Thu, Aug 20, 2015 - Page 5 News List

Control Yuan probe of two ministries, JTI deal sought

"LETHAL PRODUCT":The Japanese firm’s factory deal should have been rejected as Taiwan observes the WHO’s Framework Convention on Tobacco Control, activists said

Staff writer, with CNA

In a complaint to the Control Yuan, a group of anti-tobacco activists has accused three Cabinet agencies of dereliction of duty for allowing an international tobacco manufacturer to build a factory in Taiwan.

John Tung Foundation chief executive Yau Sea-wain (姚思遠), Consumers’ Foundation vice chairman Yu Kai-hsiung (游開雄) and two celebrity volunteers filed the accusation against the Ministry of Economic Affairs, the Ministry of Health and Welfare and the Health Promotion Administration.

They called on the Control Yuan to stop the construction of Japan Tobacco International’s (JTI) factory in the Tainan Technology Industrial Park.
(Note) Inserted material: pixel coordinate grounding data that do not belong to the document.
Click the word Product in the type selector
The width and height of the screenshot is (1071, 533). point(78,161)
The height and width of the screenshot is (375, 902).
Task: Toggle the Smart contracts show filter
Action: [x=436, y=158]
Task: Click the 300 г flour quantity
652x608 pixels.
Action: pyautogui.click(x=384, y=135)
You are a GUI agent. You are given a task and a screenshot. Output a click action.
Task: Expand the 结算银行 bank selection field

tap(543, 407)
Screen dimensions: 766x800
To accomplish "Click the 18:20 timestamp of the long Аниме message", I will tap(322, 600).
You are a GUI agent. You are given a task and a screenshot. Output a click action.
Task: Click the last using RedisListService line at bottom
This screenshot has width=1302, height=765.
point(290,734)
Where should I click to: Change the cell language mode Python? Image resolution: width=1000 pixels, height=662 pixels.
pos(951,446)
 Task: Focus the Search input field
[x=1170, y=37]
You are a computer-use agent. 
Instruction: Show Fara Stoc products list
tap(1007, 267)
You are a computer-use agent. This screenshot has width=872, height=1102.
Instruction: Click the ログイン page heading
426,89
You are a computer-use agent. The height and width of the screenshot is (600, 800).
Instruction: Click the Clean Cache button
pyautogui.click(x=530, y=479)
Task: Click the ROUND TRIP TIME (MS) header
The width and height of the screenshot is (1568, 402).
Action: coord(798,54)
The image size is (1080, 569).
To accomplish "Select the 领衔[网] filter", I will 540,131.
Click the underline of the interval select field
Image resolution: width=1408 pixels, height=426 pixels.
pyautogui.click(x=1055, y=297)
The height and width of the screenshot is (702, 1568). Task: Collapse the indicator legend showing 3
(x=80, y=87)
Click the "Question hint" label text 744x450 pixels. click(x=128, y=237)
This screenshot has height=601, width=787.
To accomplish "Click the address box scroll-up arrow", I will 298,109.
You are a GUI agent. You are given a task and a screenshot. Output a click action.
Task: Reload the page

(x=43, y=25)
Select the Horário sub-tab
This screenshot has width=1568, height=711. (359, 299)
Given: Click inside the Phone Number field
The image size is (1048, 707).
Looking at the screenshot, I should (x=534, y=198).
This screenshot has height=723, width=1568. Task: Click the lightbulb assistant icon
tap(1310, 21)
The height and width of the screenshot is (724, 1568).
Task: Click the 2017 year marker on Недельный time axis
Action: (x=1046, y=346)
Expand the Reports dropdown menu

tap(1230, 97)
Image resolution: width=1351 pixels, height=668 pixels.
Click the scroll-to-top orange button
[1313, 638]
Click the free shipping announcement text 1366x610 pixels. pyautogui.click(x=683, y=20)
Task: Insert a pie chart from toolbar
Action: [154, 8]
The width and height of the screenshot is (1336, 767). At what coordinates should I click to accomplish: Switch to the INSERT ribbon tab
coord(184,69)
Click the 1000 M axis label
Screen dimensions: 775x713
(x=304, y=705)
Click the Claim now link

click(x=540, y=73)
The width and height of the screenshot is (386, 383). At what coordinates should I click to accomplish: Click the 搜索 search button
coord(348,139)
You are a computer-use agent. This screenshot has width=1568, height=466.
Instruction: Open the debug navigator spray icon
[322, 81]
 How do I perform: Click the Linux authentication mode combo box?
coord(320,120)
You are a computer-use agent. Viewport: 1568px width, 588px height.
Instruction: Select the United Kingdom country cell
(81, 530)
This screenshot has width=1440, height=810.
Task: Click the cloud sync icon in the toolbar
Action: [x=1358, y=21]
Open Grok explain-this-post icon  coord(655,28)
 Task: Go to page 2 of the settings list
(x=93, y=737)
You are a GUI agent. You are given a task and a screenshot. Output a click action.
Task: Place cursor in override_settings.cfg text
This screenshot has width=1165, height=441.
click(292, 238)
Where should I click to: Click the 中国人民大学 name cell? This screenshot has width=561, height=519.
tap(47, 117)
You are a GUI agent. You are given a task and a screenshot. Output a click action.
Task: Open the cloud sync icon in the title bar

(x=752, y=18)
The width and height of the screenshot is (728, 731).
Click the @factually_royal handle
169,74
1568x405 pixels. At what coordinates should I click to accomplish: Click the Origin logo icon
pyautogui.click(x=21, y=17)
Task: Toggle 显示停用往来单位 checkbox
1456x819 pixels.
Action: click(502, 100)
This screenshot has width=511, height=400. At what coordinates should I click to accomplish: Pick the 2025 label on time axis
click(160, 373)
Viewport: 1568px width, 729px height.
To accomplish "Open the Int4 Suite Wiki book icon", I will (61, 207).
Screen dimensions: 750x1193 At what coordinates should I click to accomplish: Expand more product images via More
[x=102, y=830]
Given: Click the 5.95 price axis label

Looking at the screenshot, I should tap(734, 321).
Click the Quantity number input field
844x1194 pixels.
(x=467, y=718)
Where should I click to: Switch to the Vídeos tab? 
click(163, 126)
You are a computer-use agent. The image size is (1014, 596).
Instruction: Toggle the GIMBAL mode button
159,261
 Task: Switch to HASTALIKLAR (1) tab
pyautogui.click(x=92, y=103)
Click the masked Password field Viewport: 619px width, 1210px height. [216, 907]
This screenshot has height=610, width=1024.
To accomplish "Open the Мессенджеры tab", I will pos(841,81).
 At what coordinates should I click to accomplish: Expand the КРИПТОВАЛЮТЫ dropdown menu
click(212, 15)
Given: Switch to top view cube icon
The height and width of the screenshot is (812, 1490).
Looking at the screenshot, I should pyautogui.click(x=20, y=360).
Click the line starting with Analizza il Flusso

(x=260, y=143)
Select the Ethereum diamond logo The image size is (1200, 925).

Yau said that the Statute for Investment by Foreign Nationals (外國人投資條例) bars foreign investors from investing in sectors that are harmful to public health.

However, the economic affairs ministry only classifies tobacco manufacturing as an industry in which foreign and expatriate investors are “restricted,” not “prohibited” from investing in.

The economics’ ministry’s regulation obviously “violates the statute,” Yau said.

Health authorities failed to alert the economic ministry when it was reviewing JTI’s investment application in 2013 that Taiwan observes the Framework Convention on Tobacco Control of the WHO, Yau said.

The convention defines tobacco as a lethal product and states that WHO members are restrained from providing preferential treatment to the establishment of new tobacco companies or an expansion of the industry.

The JTI applied to build a production line in Taiwan two years ago with an investment of NT$9.2 billion (US$281.6 million at current exchange rates).

The project was given the green light last year after the company secured a plot of land in the Tainan park, the economics ministry said.

Yau said that because the health authorities did not provide enough data about the project or express opposition to it, the economics ministry not only approved JTI’s application, but included the plan in its preferential land leasing program for investors in industrial parks.

The practice violates the WHO’s convention, Yau said.